PROBLEM: Lines from the line with "Given: Click the Tarifwechsel button" to the line with "Open the excavator" in the entries below, and only those, must be output exactly, with both ends included.

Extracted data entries
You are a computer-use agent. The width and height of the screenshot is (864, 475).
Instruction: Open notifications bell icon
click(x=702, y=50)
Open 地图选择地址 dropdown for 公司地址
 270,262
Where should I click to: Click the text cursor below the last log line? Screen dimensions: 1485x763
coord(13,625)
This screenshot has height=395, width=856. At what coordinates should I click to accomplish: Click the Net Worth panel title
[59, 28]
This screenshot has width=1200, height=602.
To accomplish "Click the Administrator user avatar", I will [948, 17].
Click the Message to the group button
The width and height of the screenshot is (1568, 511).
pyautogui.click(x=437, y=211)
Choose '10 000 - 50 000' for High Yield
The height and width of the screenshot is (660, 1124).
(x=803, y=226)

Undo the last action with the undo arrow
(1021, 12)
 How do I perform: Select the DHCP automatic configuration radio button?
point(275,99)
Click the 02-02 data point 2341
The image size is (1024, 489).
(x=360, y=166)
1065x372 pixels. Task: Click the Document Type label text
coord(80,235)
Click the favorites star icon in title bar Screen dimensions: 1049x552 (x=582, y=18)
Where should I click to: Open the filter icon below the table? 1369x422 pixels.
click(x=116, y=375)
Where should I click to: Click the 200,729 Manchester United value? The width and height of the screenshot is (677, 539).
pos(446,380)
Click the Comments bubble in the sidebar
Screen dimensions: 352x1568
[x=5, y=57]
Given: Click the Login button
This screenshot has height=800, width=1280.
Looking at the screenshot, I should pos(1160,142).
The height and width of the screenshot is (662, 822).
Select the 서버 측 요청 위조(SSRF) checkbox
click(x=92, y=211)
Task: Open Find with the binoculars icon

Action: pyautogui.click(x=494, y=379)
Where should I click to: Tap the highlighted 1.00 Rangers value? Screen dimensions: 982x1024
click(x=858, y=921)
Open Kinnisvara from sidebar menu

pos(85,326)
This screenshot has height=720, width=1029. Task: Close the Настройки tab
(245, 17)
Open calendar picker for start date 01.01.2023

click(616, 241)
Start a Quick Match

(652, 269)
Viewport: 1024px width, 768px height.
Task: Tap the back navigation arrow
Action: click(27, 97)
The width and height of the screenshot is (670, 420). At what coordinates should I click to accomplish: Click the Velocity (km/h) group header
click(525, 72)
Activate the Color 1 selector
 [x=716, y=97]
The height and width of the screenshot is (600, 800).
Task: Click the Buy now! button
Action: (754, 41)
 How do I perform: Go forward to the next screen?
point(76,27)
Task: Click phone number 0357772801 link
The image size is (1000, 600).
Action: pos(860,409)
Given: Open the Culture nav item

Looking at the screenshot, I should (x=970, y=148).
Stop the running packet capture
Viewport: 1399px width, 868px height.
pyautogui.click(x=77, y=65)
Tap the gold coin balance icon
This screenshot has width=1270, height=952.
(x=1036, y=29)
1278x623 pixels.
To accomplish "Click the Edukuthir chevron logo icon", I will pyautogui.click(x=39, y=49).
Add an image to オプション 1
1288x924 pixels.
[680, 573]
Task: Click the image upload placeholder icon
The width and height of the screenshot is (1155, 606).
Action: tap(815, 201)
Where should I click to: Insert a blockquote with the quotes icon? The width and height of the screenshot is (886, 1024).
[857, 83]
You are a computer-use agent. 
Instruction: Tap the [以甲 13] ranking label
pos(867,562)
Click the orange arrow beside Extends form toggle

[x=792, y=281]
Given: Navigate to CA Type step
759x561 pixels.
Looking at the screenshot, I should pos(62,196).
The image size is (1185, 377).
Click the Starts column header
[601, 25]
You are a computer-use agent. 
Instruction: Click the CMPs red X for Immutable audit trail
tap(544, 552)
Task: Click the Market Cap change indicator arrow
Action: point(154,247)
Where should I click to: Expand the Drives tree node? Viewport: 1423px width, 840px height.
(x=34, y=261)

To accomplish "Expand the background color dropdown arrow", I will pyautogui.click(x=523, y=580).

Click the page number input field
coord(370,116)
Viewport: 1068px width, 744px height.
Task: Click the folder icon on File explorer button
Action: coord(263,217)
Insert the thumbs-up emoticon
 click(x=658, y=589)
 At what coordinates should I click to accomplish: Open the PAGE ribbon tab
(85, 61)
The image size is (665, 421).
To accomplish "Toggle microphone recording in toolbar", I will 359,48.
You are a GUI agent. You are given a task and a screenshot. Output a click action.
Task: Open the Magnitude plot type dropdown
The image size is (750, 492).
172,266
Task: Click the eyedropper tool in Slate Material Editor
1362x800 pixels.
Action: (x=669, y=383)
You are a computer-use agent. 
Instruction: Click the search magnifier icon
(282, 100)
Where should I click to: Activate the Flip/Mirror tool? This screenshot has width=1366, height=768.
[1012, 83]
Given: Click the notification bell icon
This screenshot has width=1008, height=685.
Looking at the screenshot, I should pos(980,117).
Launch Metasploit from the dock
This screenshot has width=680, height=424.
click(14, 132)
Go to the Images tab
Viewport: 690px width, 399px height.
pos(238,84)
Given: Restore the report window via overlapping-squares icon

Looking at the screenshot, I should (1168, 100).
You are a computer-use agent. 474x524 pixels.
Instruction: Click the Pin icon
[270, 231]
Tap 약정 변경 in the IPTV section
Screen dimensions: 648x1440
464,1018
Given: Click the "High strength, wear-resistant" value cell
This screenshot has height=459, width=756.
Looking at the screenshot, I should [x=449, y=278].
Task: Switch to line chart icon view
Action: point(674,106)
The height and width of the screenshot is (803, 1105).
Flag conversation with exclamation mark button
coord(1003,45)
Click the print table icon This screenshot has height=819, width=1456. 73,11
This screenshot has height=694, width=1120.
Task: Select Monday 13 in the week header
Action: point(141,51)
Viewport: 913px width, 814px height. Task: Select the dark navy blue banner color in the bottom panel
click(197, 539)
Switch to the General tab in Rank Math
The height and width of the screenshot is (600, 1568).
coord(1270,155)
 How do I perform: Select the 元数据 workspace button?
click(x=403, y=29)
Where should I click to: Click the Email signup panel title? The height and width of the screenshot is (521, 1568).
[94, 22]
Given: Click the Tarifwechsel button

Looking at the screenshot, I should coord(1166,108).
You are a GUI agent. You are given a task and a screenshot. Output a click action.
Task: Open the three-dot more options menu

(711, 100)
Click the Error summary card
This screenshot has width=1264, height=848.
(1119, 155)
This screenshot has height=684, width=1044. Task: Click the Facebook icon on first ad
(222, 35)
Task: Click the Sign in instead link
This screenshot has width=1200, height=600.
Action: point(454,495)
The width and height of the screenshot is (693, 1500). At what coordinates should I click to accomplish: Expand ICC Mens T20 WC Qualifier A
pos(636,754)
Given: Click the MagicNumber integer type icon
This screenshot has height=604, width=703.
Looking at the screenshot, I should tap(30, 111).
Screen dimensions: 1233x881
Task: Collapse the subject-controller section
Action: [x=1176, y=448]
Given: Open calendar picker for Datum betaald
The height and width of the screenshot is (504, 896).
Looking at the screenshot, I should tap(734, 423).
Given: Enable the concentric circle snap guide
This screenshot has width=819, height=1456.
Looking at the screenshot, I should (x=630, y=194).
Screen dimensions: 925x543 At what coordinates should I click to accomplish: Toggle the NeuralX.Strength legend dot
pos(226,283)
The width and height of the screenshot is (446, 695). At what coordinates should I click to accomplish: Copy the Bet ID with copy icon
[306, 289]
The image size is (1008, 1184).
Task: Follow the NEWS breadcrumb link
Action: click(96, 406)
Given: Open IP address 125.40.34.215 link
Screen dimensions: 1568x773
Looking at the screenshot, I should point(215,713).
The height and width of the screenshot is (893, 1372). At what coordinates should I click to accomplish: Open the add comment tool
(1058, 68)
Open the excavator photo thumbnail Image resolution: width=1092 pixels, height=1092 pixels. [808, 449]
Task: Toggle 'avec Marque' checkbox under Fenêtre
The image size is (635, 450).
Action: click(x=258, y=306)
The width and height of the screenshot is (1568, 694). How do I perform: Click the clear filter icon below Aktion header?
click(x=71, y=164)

EXPECTED ANSWER:
Given: Click the Tarifwechsel button

Looking at the screenshot, I should coord(1166,108).
You are a GUI agent. You are given a task and a screenshot. Output a click action.
Task: Open the three-dot more options menu

(711, 100)
Click the Error summary card
This screenshot has width=1264, height=848.
(1119, 155)
This screenshot has height=684, width=1044. Task: Click the Facebook icon on first ad
(222, 35)
Task: Click the Sign in instead link
This screenshot has width=1200, height=600.
Action: point(454,495)
The width and height of the screenshot is (693, 1500). At what coordinates should I click to accomplish: Expand ICC Mens T20 WC Qualifier A
pos(636,754)
Given: Click the MagicNumber integer type icon
This screenshot has height=604, width=703.
Looking at the screenshot, I should tap(30, 111).
Screen dimensions: 1233x881
Task: Collapse the subject-controller section
Action: [x=1176, y=448]
Given: Open calendar picker for Datum betaald
The height and width of the screenshot is (504, 896).
Looking at the screenshot, I should tap(734, 423).
Given: Enable the concentric circle snap guide
This screenshot has width=819, height=1456.
Looking at the screenshot, I should (x=630, y=194).
Screen dimensions: 925x543 At what coordinates should I click to accomplish: Toggle the NeuralX.Strength legend dot
pos(226,283)
The width and height of the screenshot is (446, 695). At what coordinates should I click to accomplish: Copy the Bet ID with copy icon
[306, 289]
The image size is (1008, 1184).
Task: Follow the NEWS breadcrumb link
Action: click(96, 406)
Given: Open IP address 125.40.34.215 link
Screen dimensions: 1568x773
Looking at the screenshot, I should point(215,713).
The height and width of the screenshot is (893, 1372). At what coordinates should I click to accomplish: Open the add comment tool
(1058, 68)
Open the excavator photo thumbnail Image resolution: width=1092 pixels, height=1092 pixels. [808, 449]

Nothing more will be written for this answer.